Again, when you can see a bit beyond the dullness of dualism and appreciate the symbolic construction of our take on reality, or when you can see with your heart as well as your head, this can be a rich way to explore a connection to the divine.

Otherwise it leads to the kind of foolishness by those seeking to transform the imagery into a rational-empirical translation, which in turn gives rise to the tragedy of fundamentalist caricatures and atheist mockery. Precisely the kind of thing which has convinced so many that religion is a poison of the mind.

Theism is most prominent practiced as monotheism in the Abrahamic religions such as Judaism, Christianity, Islam, and other forms drawing on these traditions. Both monotheism and polytheism can be found in the variety of religious and spiritual traditions from India collectively referred to as Hinduism.

Pantheism places an emphasis on God as impersonal. It focuses exclusively on the immanence of God, as God is synonymous with the most superficial and easily perceived aspects of the universe. God is the sum of all of the parts of existence, suggesting a high degree of interdependence and a mild degree of depth beyond the coarsest kind of materialism.

It's kind of like the Gaia hypothesis or animism written large for the entire universe/multiverse. There are many variations of pantheism but they generally regard nature as God and God as a verb more so than noun, an ever unfolding process which is held to be sacred. God does not act apart from the universe or have a separate identity from it. Hence God cannot and does not communicate through visions or contravene the "laws" of nature through miracles.

This works well as the God of those who consider natural wilderness and sky as their cathedrals, too enraptured by the beauty and mystery of the world to identify as atheists but who are unable or unwilling to accept the images, ideas and practices associated with traditional theism.

Pantheism is associated with various indigenous spiritual traditions and Earth-based religions as well as some forms of Taoism and Buddhism. It is also implicit in ideas such as the Whole Earth God and the associated Green Koans proposed by Clark Strand.

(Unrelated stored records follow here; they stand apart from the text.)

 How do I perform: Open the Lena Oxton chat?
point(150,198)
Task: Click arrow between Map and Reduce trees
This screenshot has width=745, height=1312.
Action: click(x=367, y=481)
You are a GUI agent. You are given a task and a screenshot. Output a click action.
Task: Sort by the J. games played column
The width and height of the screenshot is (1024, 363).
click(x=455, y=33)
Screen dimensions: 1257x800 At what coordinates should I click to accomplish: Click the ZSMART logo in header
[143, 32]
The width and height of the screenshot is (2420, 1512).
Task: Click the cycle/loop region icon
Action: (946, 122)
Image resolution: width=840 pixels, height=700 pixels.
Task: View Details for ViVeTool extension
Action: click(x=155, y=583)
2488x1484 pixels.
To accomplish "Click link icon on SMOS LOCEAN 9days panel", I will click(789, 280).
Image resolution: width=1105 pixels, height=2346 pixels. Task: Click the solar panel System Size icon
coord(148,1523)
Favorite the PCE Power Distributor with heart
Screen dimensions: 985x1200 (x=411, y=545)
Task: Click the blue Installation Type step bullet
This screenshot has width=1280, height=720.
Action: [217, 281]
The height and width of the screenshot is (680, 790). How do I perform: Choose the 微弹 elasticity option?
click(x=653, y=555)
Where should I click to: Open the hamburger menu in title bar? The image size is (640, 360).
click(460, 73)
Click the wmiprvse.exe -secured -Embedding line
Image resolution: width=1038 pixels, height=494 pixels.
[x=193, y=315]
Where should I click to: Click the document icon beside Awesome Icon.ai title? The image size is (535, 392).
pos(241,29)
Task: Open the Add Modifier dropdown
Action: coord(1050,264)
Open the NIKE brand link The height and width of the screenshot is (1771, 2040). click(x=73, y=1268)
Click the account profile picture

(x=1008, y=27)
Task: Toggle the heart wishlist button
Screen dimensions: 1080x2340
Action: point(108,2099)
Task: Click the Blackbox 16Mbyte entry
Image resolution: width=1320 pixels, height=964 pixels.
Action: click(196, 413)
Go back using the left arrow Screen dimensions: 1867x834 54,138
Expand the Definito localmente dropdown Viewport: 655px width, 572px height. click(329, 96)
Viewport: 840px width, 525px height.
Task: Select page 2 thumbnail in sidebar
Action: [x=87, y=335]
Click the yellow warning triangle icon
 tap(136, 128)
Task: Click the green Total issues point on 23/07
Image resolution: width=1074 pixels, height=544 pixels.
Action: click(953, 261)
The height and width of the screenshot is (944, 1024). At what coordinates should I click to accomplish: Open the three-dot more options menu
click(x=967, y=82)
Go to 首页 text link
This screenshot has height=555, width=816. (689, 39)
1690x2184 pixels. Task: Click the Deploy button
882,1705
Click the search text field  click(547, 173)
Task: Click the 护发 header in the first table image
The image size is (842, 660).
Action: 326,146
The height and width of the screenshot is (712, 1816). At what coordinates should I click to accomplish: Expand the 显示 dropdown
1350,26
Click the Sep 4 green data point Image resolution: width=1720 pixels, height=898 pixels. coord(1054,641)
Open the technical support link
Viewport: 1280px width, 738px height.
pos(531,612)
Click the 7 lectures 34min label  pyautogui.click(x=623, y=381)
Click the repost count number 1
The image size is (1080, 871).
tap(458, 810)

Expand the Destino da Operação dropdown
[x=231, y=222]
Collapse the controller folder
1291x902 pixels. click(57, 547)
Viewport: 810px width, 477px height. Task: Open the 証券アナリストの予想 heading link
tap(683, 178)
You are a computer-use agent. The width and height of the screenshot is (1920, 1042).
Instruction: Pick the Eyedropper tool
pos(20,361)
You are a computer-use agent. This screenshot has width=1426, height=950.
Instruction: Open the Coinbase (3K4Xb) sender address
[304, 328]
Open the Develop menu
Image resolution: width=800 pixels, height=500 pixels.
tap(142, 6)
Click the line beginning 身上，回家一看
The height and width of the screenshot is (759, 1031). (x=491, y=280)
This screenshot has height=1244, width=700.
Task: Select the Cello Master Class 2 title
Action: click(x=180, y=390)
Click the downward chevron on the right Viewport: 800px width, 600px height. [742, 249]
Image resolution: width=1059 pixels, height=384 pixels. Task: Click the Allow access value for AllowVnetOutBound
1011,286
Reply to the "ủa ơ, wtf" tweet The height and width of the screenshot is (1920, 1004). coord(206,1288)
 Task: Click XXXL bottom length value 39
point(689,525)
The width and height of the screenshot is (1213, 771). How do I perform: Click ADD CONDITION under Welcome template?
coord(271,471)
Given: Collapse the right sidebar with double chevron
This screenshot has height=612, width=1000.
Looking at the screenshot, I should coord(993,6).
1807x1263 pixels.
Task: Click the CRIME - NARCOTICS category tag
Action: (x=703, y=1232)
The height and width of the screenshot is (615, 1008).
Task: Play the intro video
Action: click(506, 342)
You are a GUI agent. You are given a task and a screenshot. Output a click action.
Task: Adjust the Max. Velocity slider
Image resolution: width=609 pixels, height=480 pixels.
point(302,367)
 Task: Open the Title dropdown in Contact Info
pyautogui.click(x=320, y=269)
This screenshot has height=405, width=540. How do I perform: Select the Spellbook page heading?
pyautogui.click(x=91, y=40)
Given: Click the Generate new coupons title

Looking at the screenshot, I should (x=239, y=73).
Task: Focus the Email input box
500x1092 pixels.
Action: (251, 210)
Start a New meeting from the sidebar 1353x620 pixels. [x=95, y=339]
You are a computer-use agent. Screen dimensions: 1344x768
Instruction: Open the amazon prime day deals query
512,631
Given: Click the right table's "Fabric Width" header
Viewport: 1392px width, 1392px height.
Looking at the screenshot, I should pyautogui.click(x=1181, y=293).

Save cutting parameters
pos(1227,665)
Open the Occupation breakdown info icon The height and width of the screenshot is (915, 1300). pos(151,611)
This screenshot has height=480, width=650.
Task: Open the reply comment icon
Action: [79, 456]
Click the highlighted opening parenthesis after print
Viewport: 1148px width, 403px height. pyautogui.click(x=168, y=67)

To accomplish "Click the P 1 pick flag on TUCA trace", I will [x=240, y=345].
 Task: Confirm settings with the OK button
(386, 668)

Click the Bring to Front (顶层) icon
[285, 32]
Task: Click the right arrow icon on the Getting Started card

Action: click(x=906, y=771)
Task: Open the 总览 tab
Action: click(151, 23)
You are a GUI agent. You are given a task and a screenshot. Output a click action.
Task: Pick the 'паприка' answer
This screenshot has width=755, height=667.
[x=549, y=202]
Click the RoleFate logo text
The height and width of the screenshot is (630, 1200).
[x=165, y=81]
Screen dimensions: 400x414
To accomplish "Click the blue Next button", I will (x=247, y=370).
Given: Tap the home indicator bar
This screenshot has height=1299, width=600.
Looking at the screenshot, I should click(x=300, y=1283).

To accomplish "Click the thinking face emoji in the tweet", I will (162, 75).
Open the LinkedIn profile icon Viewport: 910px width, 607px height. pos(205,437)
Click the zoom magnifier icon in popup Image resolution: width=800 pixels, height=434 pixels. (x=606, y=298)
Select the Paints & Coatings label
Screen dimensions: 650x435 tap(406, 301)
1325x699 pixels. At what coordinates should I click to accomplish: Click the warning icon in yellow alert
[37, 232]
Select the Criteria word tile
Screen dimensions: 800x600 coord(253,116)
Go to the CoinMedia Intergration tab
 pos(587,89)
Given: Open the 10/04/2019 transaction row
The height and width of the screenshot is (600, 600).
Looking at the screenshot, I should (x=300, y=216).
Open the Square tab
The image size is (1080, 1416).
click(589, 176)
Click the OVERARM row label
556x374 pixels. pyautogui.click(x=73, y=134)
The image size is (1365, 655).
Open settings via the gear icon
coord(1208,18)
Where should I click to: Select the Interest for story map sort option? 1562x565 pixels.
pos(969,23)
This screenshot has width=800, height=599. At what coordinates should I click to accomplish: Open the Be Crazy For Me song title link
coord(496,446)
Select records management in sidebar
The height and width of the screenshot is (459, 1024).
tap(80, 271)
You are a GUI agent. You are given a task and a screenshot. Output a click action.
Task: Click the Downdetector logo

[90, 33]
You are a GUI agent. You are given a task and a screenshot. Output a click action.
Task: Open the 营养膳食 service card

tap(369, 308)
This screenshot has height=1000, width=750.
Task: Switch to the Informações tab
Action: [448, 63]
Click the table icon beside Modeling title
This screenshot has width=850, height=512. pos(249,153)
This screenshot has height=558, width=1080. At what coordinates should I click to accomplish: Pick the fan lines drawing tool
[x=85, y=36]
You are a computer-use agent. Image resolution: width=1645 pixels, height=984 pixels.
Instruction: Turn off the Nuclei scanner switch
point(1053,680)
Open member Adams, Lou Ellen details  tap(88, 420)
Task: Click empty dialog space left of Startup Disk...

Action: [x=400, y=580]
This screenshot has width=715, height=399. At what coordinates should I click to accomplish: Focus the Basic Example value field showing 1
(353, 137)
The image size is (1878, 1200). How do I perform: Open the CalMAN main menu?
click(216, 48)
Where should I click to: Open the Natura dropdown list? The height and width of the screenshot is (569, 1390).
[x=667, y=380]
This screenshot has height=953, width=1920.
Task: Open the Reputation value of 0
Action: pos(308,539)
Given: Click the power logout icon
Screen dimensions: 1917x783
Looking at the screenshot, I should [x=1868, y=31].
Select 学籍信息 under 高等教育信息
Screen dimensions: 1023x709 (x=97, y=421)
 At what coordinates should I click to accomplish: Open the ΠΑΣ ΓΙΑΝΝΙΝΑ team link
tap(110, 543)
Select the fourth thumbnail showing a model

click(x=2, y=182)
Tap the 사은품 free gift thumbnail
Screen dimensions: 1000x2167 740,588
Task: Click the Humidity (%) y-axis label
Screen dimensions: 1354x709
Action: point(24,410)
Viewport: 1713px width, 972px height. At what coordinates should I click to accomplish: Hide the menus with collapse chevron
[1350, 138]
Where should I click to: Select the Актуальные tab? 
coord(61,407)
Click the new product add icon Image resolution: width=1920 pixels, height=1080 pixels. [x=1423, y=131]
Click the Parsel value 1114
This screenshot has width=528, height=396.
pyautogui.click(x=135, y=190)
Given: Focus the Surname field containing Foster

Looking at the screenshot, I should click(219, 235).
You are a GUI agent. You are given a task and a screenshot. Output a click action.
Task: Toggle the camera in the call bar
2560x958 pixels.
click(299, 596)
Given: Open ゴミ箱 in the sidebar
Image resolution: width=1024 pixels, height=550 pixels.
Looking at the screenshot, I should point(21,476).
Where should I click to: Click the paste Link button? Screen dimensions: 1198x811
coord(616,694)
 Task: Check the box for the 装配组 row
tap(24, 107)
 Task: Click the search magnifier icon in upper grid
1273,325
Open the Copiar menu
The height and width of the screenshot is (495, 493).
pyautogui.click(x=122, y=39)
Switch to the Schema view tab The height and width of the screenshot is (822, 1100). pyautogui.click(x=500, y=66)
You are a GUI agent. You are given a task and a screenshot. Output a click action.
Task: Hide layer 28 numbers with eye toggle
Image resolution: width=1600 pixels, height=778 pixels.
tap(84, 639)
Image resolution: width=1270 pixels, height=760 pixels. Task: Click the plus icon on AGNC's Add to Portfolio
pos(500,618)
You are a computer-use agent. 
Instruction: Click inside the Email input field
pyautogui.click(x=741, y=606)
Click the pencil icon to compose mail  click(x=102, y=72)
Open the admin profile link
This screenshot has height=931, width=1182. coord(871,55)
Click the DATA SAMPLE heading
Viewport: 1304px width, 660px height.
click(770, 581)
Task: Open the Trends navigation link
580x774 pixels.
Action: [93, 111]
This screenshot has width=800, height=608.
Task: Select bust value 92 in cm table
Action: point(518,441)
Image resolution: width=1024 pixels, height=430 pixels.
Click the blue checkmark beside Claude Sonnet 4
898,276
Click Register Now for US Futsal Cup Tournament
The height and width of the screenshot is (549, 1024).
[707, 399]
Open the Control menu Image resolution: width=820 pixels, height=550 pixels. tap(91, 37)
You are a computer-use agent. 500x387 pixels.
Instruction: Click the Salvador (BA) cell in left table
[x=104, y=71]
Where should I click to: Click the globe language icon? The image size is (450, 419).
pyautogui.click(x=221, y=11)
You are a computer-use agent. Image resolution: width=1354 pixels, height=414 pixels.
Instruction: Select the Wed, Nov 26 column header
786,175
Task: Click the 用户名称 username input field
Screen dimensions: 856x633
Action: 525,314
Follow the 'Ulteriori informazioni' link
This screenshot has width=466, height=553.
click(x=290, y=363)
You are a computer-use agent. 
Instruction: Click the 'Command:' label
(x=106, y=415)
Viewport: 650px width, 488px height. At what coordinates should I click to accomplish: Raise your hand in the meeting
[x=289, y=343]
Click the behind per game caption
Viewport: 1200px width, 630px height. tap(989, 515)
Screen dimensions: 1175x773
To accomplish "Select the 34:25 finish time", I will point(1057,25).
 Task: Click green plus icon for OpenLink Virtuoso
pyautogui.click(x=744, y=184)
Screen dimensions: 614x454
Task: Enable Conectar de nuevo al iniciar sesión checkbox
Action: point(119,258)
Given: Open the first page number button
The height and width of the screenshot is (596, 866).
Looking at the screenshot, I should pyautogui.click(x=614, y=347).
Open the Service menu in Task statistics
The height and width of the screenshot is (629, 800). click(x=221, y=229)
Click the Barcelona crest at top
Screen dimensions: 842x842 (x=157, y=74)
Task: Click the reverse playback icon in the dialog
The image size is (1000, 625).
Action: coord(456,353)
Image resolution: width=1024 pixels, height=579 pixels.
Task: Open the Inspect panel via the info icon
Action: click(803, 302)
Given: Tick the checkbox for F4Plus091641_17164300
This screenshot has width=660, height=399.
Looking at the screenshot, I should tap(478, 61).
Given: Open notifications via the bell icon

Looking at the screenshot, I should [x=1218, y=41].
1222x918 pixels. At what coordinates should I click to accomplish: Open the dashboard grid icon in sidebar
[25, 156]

Deism shares the view of a transcendent God with traditional theism but shares pantheism's rejection of a God that intervenes in the world through inspired revelation and especially through miracles. God may be personal in nature but is impersonal in action. God is compared to a designer and architect who has constructed a self-sustaining universe and who has given humans the capacity to study and master this creation through reason.

While it may be argued that some Greek philosophers were Deists, this God can be thought of as the God of the Enlightenment period in Western History. As such has largely been identified with Christianity. Ironically, some who identify with traditional theism have embraced the logic and arguments of Deists as well as the image of a Divine Watchmaker, which reflects the shared history of Enlightenment Deists and the larger Christian tradition as well as the fluidity of these categories and their views of God.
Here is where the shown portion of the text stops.